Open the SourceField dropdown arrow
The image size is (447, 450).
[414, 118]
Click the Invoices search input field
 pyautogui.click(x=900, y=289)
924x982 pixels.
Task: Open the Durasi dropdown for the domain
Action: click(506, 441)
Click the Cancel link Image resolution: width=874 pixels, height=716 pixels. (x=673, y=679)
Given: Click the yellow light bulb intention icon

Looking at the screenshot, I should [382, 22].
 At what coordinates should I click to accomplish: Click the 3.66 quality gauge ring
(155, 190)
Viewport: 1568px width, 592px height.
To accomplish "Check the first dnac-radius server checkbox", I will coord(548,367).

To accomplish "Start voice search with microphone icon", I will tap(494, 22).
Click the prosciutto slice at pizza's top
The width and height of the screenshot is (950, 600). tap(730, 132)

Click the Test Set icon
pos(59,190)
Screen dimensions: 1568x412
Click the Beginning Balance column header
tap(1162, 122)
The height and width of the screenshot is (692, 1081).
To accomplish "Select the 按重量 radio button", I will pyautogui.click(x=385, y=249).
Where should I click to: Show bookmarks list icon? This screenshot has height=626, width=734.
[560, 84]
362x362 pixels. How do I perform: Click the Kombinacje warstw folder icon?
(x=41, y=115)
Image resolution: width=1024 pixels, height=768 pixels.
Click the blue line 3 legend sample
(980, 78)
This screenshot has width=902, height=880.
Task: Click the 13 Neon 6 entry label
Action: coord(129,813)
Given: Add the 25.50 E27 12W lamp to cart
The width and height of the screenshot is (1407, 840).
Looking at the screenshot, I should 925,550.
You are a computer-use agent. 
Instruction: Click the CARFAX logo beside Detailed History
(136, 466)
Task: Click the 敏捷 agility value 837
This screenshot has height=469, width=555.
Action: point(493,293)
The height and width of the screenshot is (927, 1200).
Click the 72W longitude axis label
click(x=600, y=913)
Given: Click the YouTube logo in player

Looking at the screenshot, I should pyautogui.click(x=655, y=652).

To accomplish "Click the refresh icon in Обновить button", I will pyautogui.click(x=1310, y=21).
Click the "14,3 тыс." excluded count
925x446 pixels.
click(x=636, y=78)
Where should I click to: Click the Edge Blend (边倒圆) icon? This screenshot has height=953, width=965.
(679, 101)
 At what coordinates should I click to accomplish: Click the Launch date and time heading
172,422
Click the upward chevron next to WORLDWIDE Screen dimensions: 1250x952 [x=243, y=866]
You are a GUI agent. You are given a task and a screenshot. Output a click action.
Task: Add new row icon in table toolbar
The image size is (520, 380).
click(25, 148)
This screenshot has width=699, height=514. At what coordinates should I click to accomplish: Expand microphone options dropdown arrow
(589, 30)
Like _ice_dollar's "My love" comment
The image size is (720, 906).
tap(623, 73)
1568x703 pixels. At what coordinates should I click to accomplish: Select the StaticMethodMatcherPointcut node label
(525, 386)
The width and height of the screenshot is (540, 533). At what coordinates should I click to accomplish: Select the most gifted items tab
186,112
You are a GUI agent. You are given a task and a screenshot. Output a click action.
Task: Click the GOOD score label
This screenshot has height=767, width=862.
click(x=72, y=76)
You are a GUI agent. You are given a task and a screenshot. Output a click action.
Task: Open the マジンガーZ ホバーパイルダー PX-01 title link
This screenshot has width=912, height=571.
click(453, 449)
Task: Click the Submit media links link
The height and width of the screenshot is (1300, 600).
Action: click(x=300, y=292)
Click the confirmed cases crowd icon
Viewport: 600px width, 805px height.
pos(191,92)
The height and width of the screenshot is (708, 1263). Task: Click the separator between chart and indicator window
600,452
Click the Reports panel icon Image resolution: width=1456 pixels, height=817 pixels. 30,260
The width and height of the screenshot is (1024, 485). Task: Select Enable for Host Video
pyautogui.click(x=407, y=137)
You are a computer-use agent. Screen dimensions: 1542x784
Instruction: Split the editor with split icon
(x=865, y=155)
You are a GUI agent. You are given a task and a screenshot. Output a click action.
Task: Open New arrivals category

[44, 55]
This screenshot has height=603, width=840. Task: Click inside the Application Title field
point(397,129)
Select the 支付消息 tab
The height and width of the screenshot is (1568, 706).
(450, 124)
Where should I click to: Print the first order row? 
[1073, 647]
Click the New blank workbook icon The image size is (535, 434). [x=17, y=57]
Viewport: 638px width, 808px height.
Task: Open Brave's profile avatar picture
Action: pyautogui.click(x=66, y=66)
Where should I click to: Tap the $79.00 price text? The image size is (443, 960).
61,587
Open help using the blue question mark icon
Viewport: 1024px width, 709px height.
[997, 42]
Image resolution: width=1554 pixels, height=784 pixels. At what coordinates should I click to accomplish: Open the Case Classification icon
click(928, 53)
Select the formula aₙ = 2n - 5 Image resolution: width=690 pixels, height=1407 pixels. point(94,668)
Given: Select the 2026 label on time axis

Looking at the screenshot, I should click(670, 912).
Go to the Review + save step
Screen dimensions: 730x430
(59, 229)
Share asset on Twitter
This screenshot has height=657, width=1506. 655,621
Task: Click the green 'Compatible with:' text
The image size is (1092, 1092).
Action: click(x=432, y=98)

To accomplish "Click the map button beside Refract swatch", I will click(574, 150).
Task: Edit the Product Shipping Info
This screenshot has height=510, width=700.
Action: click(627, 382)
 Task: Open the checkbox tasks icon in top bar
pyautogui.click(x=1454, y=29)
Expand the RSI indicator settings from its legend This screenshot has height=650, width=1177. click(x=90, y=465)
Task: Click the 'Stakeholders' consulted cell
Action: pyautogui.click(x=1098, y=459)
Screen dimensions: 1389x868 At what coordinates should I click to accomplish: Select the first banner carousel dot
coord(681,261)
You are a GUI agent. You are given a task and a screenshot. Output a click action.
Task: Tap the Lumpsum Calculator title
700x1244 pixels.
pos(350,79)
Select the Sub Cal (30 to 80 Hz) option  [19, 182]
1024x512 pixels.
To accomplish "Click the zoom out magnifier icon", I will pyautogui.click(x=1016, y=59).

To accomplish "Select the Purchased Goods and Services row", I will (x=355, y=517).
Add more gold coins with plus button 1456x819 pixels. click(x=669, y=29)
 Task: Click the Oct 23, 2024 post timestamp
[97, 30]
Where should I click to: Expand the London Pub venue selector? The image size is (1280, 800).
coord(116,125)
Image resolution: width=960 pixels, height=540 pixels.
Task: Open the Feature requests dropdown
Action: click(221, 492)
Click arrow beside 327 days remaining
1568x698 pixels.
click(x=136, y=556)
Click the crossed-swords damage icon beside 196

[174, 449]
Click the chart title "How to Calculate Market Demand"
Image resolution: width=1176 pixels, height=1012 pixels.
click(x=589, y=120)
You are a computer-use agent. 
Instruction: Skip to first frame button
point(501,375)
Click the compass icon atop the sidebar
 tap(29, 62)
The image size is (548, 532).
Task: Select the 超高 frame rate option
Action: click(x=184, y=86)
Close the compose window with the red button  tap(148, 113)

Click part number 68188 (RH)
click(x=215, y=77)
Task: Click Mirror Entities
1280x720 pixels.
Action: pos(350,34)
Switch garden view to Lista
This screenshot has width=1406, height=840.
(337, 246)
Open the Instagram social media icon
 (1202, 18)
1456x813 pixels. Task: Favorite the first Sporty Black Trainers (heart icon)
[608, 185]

+ + +

- Work instructions -
Please return exactly the lines from the opening line of the data above through the line with "Viewport: 1568px width, 592px height.", both included and nothing else.

- Response to the task -
Open the SourceField dropdown arrow
The image size is (447, 450).
[414, 118]
Click the Invoices search input field
 pyautogui.click(x=900, y=289)
924x982 pixels.
Task: Open the Durasi dropdown for the domain
Action: click(506, 441)
Click the Cancel link Image resolution: width=874 pixels, height=716 pixels. (x=673, y=679)
Given: Click the yellow light bulb intention icon

Looking at the screenshot, I should [382, 22].
 At what coordinates should I click to accomplish: Click the 3.66 quality gauge ring
(155, 190)
Viewport: 1568px width, 592px height.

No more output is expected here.